== DOCUMENT SEGMENT ==

Re: monitoring

28 Nov 2019

On Thu, 28 Nov 2019, Jan Fajerski wrote:
...
  On Wed, Nov 27, 2019 at 10:01:01PM +0000, Sage Weil
wrote:
 Adding dev list.  We haven't talked through
much of this in any detail in
the orchestrator calls yet aside from a vague discussion about what
should/shouldn't be in scope.  Even if its an unpopular opinion: I think
monitoring is absolutely out of scope 
 for the orchestrator. Ceph works just fine without prometheus/grafana in place.  
 Since I seem to be in the minority camp with this, I'd argue for at least making 
 this optional and integrating well with existing (further down called DIY case, 
 though some might call what the orchestrator does DIY ;) monitoring deployments. 
Working with existing DIY metrics infra is the only non-negotiable 
requirement here.  My goal is simply to have something that is simple and 
painless (and not necessarily even HA) just to make all the other 
dashboard graphs light up.

...
  On Thu, 28 Nov
2019, Paul Cuzner wrote:
  On Thu, Nov 28, 2019 at 2:37 AM Sage Weil
&lt;sweil(a)redhat.com&gt; wrote:

  On Wed, 27 Nov 2019, Paul Cuzner wrote:
 > Hi,
 >
 > I've got a working gist for the add/remove of the monitoring solution.
 > https://gist.github.com/pcuzner/ac542ce3fa9a4699bb9310b1fd5095d0
 >
 >  I'm out for the next couple of days, but will get a PR raised next week
 to
 > get this started properly.

 For some reason it won't let me comment on that gist.

 - I don't think we should install anything on the host outside of the unit
 file and /var/lib/ceph/$fsid/$thing.  I suggest $thing be 'prometheus',
 'alertmanager', 'node-exporter', 'grafana'.  We could combine all
but
 node-exporter into a single 'monitoring' thing but i'm worried this
 obscures things too much when, for example, the user might have an
 external prometheus but still need alertmanager, and so on.

 So all the configs should live in
 /var/lib/ceph/$fsid/$thing/prometheus.yml and so on, and then bound to the
 right /etc/whatever location by the container config.

 I struggle with this one. Channelling my inner sysadmin: "I expect config
 settings to be in /etc and data to be in /var/lib - that's what FHS says
 and that's how other systems look that I have to manage, so why does Ceph
 have to do things differently?" 
1- Because it's a containerized service.  Things are in etc inside the
container, not outside.  Sprinkling these configs in /etc mixes
containerized service configs with the *host*'s configs, which seems very
untidy to me.
2. Putting it all in /var/lib/ceph/whatever means it's find and
clean up.

===

DIRECTION
Can you reproduce, word for word, the stretch of the Ceph monitoring thread above from "On Wed, Nov" through "prometheus/grafana in place."?

== EXCERPTED RECORDS ==

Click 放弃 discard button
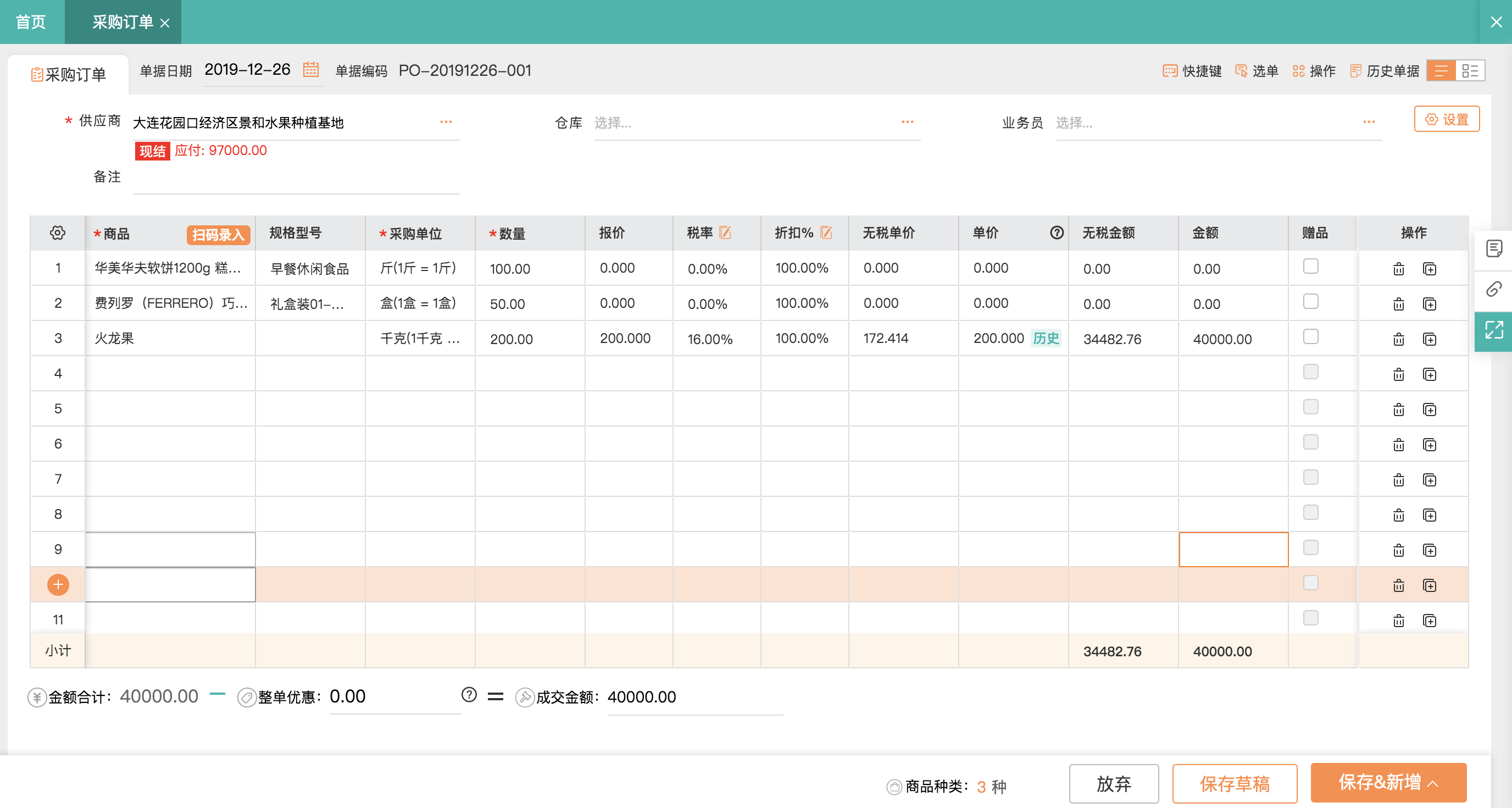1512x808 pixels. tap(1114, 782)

===
== EXCERPTED RECORDS ==

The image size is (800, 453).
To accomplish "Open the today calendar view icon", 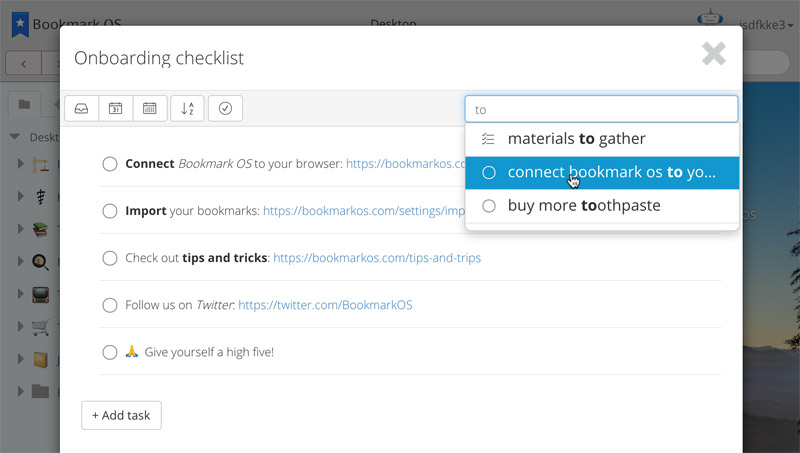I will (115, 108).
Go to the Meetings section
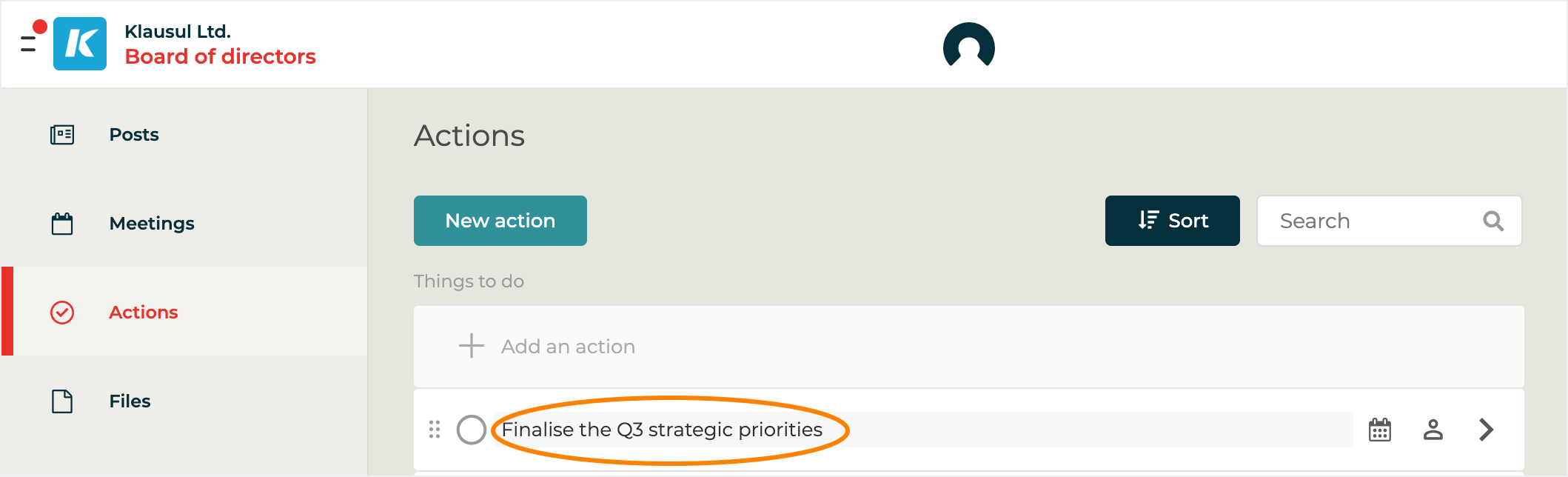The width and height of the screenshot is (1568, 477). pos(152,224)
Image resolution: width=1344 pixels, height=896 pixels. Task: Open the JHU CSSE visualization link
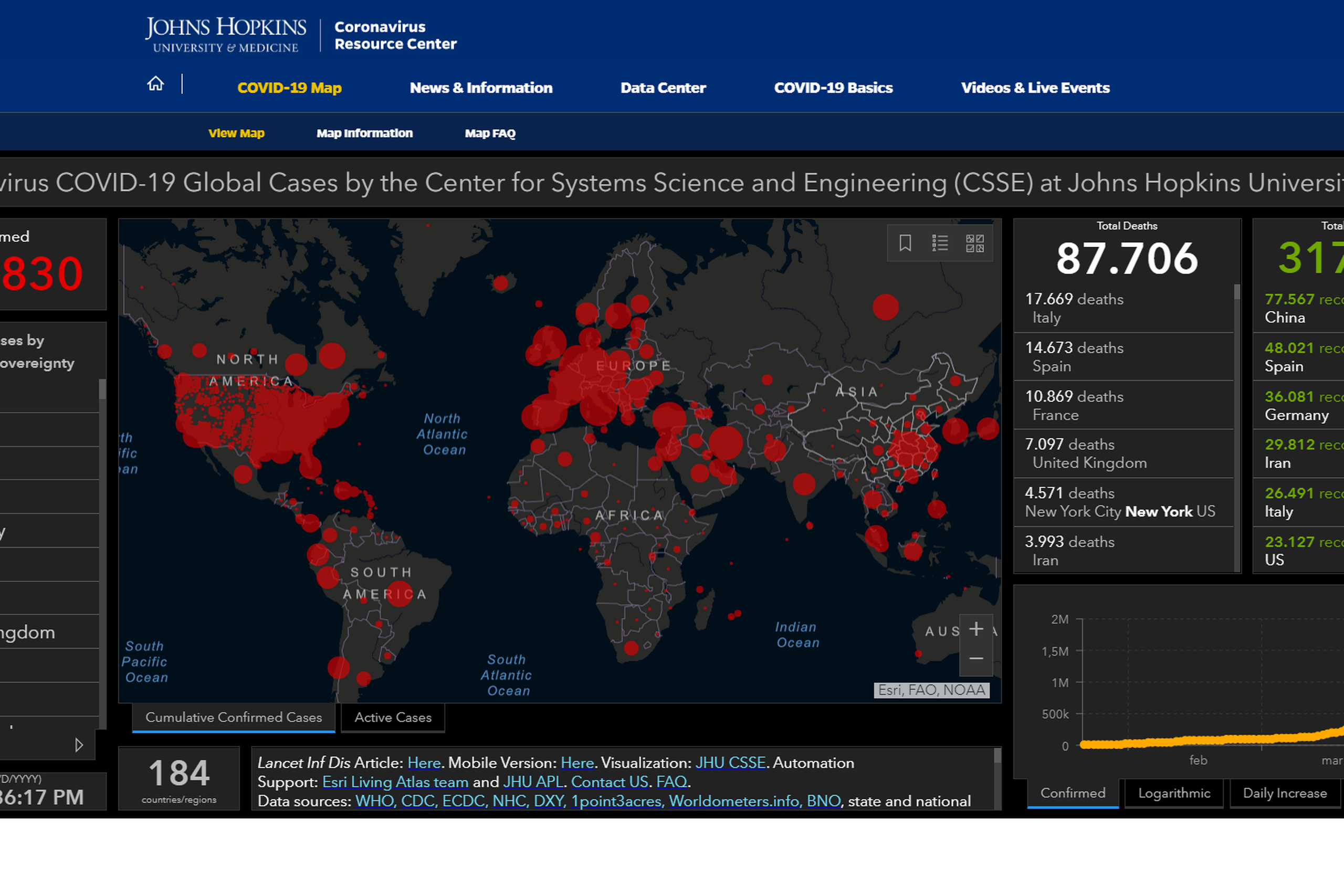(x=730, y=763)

===

THE RESPONSE
On Wed, Nov 27, 2019 at 10:01:01PM +0000, Sage Weil
wrote:
 Adding dev list.  We haven't talked through
much of this in any detail in
the orchestrator calls yet aside from a vague discussion about what
should/shouldn't be in scope.  Even if its an unpopular opinion: I think
monitoring is absolutely out of scope 
 for the orchestrator. Ceph works just fine without prometheus/grafana in place.